# START OF Data for the task
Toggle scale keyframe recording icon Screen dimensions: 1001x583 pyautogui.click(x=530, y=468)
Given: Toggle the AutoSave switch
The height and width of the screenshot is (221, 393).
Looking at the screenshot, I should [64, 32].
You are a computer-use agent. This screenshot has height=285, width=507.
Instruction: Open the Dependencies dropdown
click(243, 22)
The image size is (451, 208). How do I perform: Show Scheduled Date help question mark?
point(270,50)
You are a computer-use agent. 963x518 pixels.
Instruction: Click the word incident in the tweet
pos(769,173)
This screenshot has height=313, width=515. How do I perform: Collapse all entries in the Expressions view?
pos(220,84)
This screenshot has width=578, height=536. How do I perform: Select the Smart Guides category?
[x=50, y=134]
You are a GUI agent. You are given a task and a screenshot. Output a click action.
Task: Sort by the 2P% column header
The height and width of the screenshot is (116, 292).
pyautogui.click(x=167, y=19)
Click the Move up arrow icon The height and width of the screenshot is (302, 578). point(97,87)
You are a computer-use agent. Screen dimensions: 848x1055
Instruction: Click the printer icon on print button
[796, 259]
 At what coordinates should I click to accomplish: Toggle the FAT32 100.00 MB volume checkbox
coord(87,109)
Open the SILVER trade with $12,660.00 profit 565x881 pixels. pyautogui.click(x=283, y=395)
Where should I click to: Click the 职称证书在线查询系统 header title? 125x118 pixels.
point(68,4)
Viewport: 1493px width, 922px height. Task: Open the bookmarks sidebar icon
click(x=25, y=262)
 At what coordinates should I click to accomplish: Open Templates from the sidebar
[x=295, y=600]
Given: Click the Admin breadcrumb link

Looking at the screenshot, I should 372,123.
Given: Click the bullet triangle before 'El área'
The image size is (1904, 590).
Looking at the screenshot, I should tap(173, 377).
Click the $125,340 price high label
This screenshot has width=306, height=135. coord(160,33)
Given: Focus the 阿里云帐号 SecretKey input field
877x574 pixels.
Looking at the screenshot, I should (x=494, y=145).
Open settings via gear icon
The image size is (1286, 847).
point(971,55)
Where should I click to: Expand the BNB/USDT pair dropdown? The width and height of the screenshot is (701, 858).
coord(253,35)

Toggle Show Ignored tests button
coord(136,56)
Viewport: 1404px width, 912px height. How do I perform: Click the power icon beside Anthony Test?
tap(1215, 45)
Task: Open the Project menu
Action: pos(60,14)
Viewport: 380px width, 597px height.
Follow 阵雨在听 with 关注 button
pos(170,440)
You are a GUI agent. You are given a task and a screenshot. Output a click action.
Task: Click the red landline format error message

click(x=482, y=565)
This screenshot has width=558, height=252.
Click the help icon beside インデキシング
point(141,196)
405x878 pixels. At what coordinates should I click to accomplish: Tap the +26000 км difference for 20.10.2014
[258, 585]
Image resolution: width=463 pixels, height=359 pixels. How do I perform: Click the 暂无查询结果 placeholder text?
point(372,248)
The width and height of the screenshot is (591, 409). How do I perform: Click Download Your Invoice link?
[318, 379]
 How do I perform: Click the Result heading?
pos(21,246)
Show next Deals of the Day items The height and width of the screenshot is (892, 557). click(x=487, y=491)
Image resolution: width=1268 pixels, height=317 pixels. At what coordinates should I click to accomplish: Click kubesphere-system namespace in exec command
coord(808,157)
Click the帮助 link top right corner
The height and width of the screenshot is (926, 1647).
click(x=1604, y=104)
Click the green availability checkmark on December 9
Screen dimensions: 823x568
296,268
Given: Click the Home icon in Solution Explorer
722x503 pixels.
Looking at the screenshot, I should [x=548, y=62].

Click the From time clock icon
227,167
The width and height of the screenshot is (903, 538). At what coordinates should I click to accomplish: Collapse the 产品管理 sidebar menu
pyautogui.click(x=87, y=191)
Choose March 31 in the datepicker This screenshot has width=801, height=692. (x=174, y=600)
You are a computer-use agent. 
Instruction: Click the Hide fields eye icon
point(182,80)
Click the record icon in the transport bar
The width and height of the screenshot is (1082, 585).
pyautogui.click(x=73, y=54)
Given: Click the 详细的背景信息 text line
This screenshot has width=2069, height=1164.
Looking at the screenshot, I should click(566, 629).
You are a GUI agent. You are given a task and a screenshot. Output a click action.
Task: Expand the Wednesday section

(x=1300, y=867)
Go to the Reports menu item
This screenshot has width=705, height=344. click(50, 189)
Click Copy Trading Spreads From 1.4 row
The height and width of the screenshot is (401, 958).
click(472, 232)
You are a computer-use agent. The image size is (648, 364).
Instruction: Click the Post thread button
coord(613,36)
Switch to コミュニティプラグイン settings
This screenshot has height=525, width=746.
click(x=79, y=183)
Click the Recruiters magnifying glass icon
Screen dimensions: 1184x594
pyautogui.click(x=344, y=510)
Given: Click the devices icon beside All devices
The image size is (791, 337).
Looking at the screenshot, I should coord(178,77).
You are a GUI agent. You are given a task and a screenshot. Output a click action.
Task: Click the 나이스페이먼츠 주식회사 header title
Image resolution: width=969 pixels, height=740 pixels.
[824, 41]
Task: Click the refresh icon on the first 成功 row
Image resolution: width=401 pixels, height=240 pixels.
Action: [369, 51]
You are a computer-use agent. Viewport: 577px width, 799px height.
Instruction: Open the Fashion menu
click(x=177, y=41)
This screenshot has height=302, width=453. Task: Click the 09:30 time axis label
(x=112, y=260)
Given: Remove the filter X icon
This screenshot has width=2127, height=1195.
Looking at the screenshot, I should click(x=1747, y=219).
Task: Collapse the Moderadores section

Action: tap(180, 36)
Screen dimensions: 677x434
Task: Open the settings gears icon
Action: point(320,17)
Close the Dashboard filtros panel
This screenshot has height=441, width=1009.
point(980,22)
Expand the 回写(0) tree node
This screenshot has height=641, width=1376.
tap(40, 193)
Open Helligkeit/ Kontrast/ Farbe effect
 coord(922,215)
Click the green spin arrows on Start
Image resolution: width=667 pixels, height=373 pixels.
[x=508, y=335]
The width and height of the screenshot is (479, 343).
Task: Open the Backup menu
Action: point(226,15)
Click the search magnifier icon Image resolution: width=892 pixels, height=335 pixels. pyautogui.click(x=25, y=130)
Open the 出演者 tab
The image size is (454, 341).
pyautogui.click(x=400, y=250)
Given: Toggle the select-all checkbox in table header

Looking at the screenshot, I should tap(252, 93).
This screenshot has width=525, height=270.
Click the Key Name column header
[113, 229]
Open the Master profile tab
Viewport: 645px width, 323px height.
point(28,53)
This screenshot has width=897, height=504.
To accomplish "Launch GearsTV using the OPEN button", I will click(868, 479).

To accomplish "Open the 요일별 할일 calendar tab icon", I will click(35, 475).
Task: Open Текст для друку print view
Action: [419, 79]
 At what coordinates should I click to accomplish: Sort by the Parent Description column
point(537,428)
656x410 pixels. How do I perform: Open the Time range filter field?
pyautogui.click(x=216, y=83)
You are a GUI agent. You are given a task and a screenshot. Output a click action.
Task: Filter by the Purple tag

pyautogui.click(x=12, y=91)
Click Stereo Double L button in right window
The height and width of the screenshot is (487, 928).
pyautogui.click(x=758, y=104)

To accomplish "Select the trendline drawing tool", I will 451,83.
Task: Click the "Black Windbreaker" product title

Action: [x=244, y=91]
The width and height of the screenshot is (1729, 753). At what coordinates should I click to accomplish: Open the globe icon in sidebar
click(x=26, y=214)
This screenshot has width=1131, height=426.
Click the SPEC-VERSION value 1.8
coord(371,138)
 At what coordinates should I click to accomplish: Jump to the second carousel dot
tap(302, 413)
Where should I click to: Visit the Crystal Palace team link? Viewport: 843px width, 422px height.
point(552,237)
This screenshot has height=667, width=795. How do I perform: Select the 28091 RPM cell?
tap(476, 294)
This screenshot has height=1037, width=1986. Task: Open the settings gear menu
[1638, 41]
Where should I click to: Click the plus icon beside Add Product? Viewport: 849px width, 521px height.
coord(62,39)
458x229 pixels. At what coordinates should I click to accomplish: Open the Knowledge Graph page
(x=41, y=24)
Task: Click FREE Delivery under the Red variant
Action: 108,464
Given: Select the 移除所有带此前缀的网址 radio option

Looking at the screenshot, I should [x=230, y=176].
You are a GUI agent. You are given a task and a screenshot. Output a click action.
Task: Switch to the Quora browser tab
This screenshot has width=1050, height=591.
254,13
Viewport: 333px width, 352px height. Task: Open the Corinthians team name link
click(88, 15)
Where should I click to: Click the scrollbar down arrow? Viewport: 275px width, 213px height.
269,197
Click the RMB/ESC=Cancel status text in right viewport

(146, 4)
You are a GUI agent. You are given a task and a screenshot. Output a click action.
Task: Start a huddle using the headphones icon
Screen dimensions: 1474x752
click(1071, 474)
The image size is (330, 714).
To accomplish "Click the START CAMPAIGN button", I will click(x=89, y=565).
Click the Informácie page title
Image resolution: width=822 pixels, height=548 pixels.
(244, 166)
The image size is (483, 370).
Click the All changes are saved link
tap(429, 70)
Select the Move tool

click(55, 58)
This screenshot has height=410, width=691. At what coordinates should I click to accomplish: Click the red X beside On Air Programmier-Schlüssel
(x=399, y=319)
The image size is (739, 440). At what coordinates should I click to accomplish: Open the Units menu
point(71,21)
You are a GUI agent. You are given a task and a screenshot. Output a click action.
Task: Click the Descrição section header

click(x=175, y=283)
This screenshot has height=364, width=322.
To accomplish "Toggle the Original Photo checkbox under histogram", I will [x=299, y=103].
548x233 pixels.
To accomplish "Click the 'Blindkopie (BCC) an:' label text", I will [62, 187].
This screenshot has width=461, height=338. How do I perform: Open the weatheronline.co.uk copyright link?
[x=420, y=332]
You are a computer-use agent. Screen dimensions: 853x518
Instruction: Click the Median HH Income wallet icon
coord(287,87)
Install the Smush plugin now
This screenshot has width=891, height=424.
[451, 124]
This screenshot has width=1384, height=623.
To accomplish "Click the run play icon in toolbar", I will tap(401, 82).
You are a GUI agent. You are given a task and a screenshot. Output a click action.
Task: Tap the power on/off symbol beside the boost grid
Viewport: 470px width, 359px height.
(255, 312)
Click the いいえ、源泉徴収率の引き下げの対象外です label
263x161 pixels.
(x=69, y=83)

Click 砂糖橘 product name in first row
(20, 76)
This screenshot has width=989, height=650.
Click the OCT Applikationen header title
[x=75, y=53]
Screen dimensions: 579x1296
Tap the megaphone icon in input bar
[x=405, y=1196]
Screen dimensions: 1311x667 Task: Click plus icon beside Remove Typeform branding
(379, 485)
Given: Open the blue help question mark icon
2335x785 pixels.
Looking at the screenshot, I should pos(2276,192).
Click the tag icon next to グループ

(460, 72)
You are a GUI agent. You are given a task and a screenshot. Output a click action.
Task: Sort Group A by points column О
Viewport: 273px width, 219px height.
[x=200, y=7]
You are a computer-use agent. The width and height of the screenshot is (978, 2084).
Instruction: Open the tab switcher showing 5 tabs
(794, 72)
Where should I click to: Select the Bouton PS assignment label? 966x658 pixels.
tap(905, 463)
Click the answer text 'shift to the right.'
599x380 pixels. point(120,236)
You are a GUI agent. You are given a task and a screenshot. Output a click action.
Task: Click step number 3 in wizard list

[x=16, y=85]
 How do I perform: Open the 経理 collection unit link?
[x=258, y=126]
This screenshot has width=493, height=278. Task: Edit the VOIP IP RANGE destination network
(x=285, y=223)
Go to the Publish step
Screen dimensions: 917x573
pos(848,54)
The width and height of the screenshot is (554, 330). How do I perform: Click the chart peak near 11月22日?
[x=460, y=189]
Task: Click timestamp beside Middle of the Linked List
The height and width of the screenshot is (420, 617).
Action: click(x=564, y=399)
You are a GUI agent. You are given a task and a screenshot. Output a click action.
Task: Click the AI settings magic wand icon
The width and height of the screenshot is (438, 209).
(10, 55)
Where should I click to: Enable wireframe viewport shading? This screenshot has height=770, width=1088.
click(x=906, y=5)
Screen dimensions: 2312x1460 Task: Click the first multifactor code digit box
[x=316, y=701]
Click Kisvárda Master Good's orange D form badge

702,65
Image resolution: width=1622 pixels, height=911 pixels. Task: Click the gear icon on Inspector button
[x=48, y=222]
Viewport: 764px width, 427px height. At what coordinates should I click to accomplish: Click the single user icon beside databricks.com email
# END OF Data for the task
Your goal.
Can you output the rows from the first one through the line containing "coord(253,35)" as a Markdown table with the columns Nr and Line, leaving out blank lines?

Task output.
| Nr | Line |
|---|---|
| 1 | Toggle scale keyframe recording icon Screen dimensions: 1001x583 pyautogui.click(x=530, y=468) |
| 2 | Given: Toggle the AutoSave switch |
| 3 | The height and width of the screenshot is (221, 393). |
| 4 | Looking at the screenshot, I should [64, 32]. |
| 5 | You are a computer-use agent. This screenshot has height=285, width=507. |
| 6 | Instruction: Open the Dependencies dropdown |
| 7 | click(243, 22) |
| 8 | The image size is (451, 208). How do I perform: Show Scheduled Date help question mark? |
| 9 | point(270,50) |
| 10 | You are a computer-use agent. 963x518 pixels. |
| 11 | Instruction: Click the word incident in the tweet |
| 12 | pos(769,173) |
| 13 | This screenshot has height=313, width=515. How do I perform: Collapse all entries in the Expressions view? |
| 14 | pos(220,84) |
| 15 | This screenshot has width=578, height=536. How do I perform: Select the Smart Guides category? |
| 16 | [x=50, y=134] |
| 17 | You are a GUI agent. You are given a task and a screenshot. Output a click action. |
| 18 | Task: Sort by the 2P% column header |
| 19 | The height and width of the screenshot is (116, 292). |
| 20 | pyautogui.click(x=167, y=19) |
| 21 | Click the Move up arrow icon The height and width of the screenshot is (302, 578). point(97,87) |
| 22 | You are a computer-use agent. Screen dimensions: 848x1055 |
| 23 | Instruction: Click the printer icon on print button |
| 24 | [796, 259] |
| 25 |  At what coordinates should I click to accomplish: Toggle the FAT32 100.00 MB volume checkbox |
| 26 | coord(87,109) |
| 27 | Open the SILVER trade with $12,660.00 profit 565x881 pixels. pyautogui.click(x=283, y=395) |
| 28 | Where should I click to: Click the 职称证书在线查询系统 header title? 125x118 pixels. |
| 29 | point(68,4) |
| 30 | Viewport: 1493px width, 922px height. Task: Open the bookmarks sidebar icon |
| 31 | click(x=25, y=262) |
| 32 |  At what coordinates should I click to accomplish: Open Templates from the sidebar |
| 33 | [x=295, y=600] |
| 34 | Given: Click the Admin breadcrumb link |
| 35 | Looking at the screenshot, I should 372,123. |
| 36 | Given: Click the bullet triangle before 'El área' |
| 37 | The image size is (1904, 590). |
| 38 | Looking at the screenshot, I should tap(173, 377). |
| 39 | Click the $125,340 price high label |
| 40 | This screenshot has width=306, height=135. coord(160,33) |
| 41 | Given: Focus the 阿里云帐号 SecretKey input field |
| 42 | 877x574 pixels. |
| 43 | Looking at the screenshot, I should (x=494, y=145). |
| 44 | Open settings via gear icon |
| 45 | The image size is (1286, 847). |
| 46 | point(971,55) |
| 47 | Where should I click to: Expand the BNB/USDT pair dropdown? The width and height of the screenshot is (701, 858). |
| 48 | coord(253,35) |